Son rôle ? Contribuer à maintenir la barrière cutanée, limiter l’installation de micro-organismes pathogènes et participer au bon fonctionnement du système immunitaire de la peau.
Mais ce microbiome n’est pas figé. Il évolue en permanence… et les saisons semblent bien influencer son équilibre.
Un écosystème en mouvement
Contrairement à une idée reçue, le microbiome n’est pas identique tout au long de l’année. Température, humidité, exposition aux UV, transpiration ou encore pollution modifient progressivement l’environnement dans lequel vivent ces micro-organismes.
En été, la chaleur et l’augmentation de la transpiration créent des conditions favorables au développement de certaines bactéries. La production de sébum est également plus importante, ce qui peut modifier la composition du microbiome, notamment sur le visage, le dos ou le cuir chevelu.
À l’inverse, l’hiver est souvent marqué par un air plus sec, le chauffage intérieur et des températures basses qui fragilisent la barrière cutanée. Certaines espèces deviennent moins abondantes tandis que la peau perd davantage en eau.
Plusieurs études ont montré que la diversité et la composition du microbiome cutané varient selon les saisons, avec des différences observées entre l’été et l’hiver, mais aussi selon les zones du corps et les conditions climatiques.
Pourquoi cela se voit-il sur la peau ?
Lorsque le microbiome est équilibré, la peau remplit plus facilement son rôle de barrière protectrice. En revanche, lorsqu’il est perturbé, certains déséquilibres peuvent apparaître.
Peau qui tiraille, excès de sébum, imperfections, rougeurs ou sensibilité accrue peuvent être favorisés par une altération de cet écosystème, même si le microbiome n’est jamais le seul responsable.
Les personnes souffrant d’acné, d’eczéma, de dermatite atopique ou de rosacée présentent d’ailleurs souvent un microbiome différent de celui observé sur une peau saine. Les chercheurs tentent aujourd’hui de mieux comprendre si ces modifications sont une cause ou une conséquence de ces maladies.
Les UV ne touchent pas seulement les cellules
En été, les rayons ultraviolets n’agissent pas uniquement sur les cellules de la peau.
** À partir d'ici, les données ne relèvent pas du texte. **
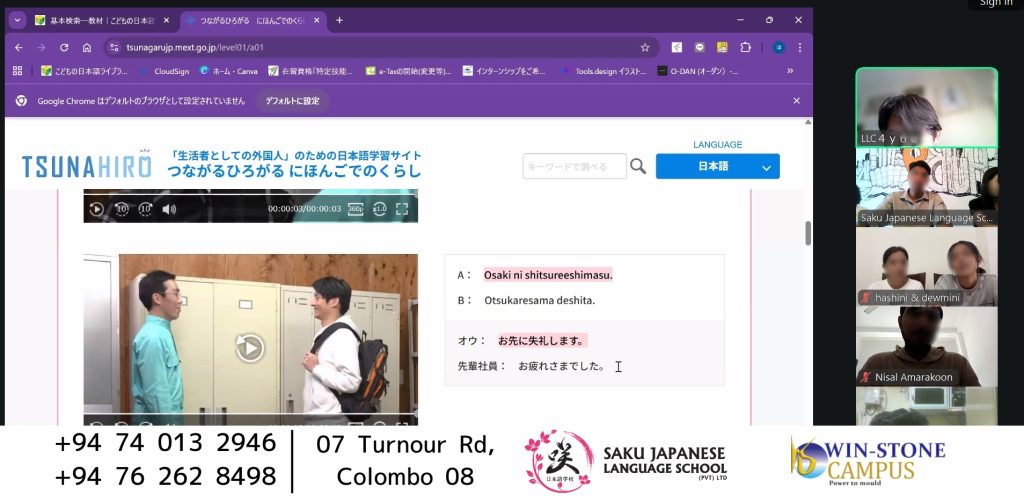Click the replay button on upper video
This screenshot has height=502, width=1024.
point(97,209)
Ils influencent également les micro-organismes qui y vivent.
Les UV peuvent modifier l’équilibre du microbiome, tout comme les baignades répétées en mer ou en piscine, la transpiration, les nettoyages trop fréquents ou l’utilisation de produits agressifs.
Cela ne signifie pas qu’il faut éviter de se laver, mais plutôt privilégier des soins qui respectent la barrière cutanée au lieu de la décaper.
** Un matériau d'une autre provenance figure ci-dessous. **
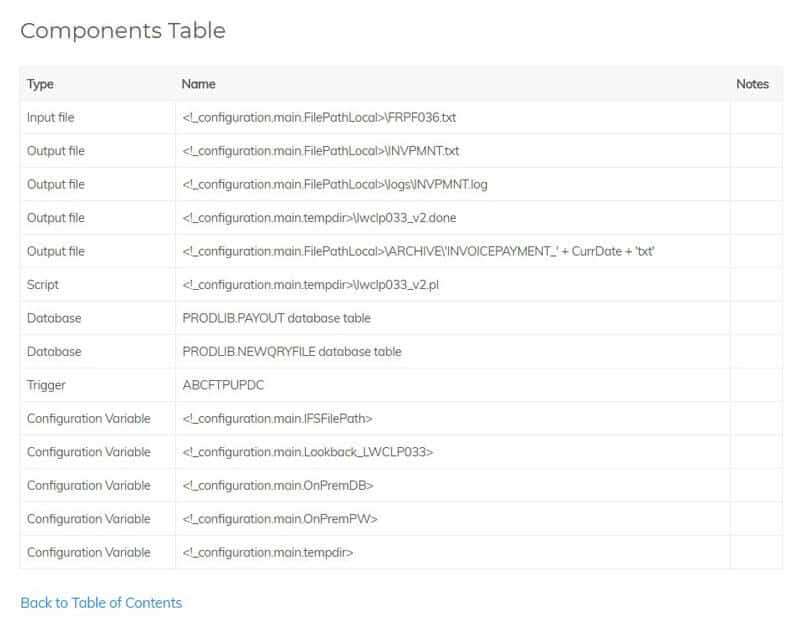
Task: Click the OnPremDB configuration variable
Action: pos(278,485)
Faut-il changer sa routine selon la saison ?
Pas forcément tout changer, mais l’adapter.
En été, la peau produit souvent davantage de sébum. Beaucoup sont tentés d’utiliser des nettoyants très décapants pour retrouver un effet mat. Or, retirer trop de lipides peut perturber l’équilibre du microbiome et pousser la peau à produire encore plus de sébum.
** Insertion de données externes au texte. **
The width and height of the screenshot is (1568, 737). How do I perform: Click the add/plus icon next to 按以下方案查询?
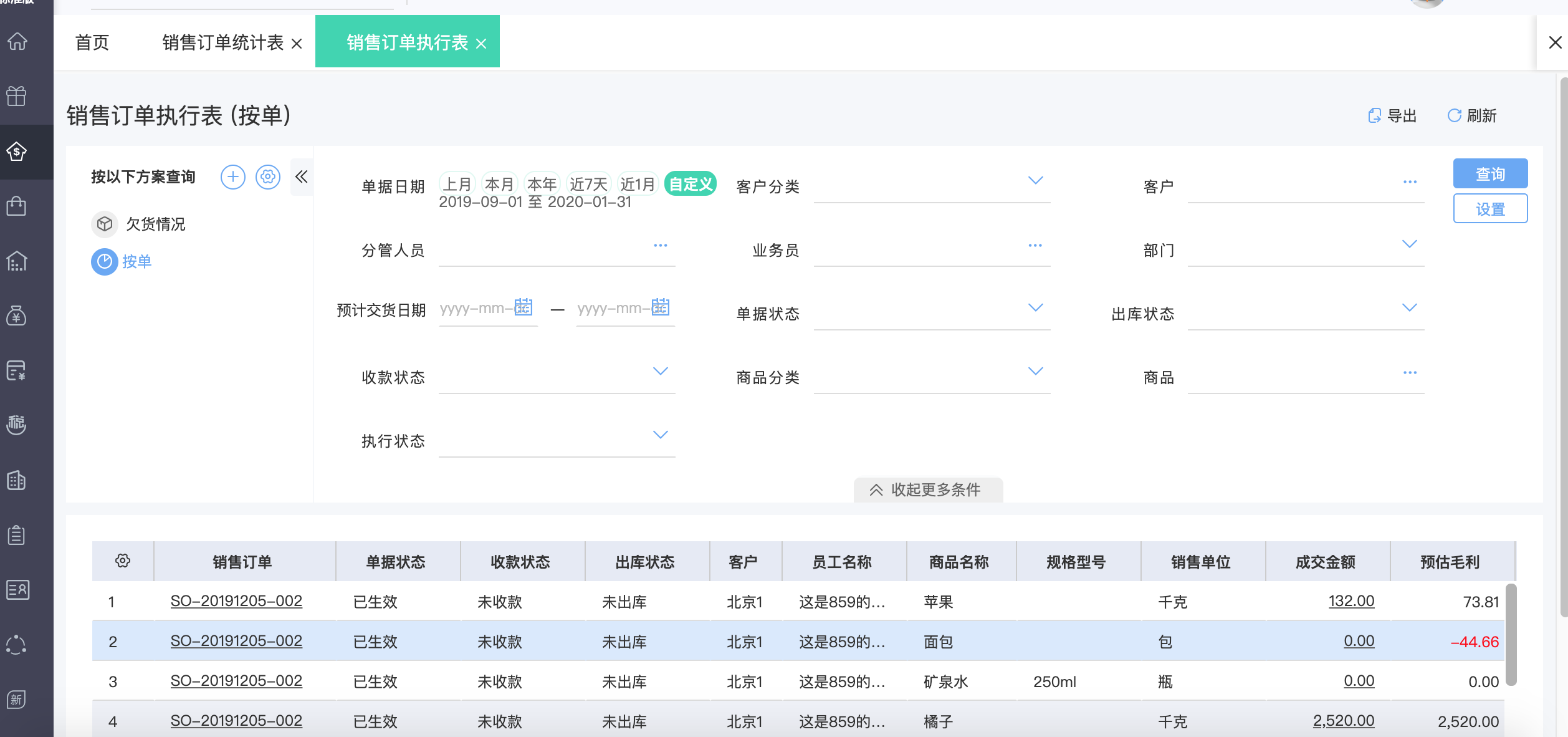[x=232, y=177]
Mieux vaut privilégier un nettoyant doux, une hydratation légère et une protection solaire quotidienne.
En hiver, l’objectif est plutôt de renforcer la barrière cutanée grâce à des textures plus nourrissantes et à des actifs comme les céramides, la glycérine ou l’acide hyaluronique.
Les probiotiques pour la peau, une vraie révolution ?
Face à l’intérêt grandissant pour le microbiome, de plus en plus de marques proposent des cosmétiques contenant des probiotiques, des prébiotiques ou des postbiotiques.
En réalité, la plupart des soins n’apportent pas de bactéries vivantes sur la peau. Ils utilisent plutôt des ingrédients destinés à favoriser un environnement propice au microbiome ou des dérivés issus de micro-organismes.
Les recherches sont prometteuses, mais les dermatologues rappellent que les preuves restent encore limitées pour de nombreuses allégations marketing. Ces produits peuvent compléter une routine, sans pour autant remplacer les soins de base.
Les bons gestes pour préserver son microbiome
Quelques habitudes simples permettent de limiter les déséquilibres :
- nettoyer sa peau avec un produit doux, sans excès ;
- éviter les gommages trop fréquents ;
- hydrater la peau selon ses besoins ;
- appliquer une protection solaire chaque jour ;
- ne pas multiplier inutilement les actifs irritants dans une même routine.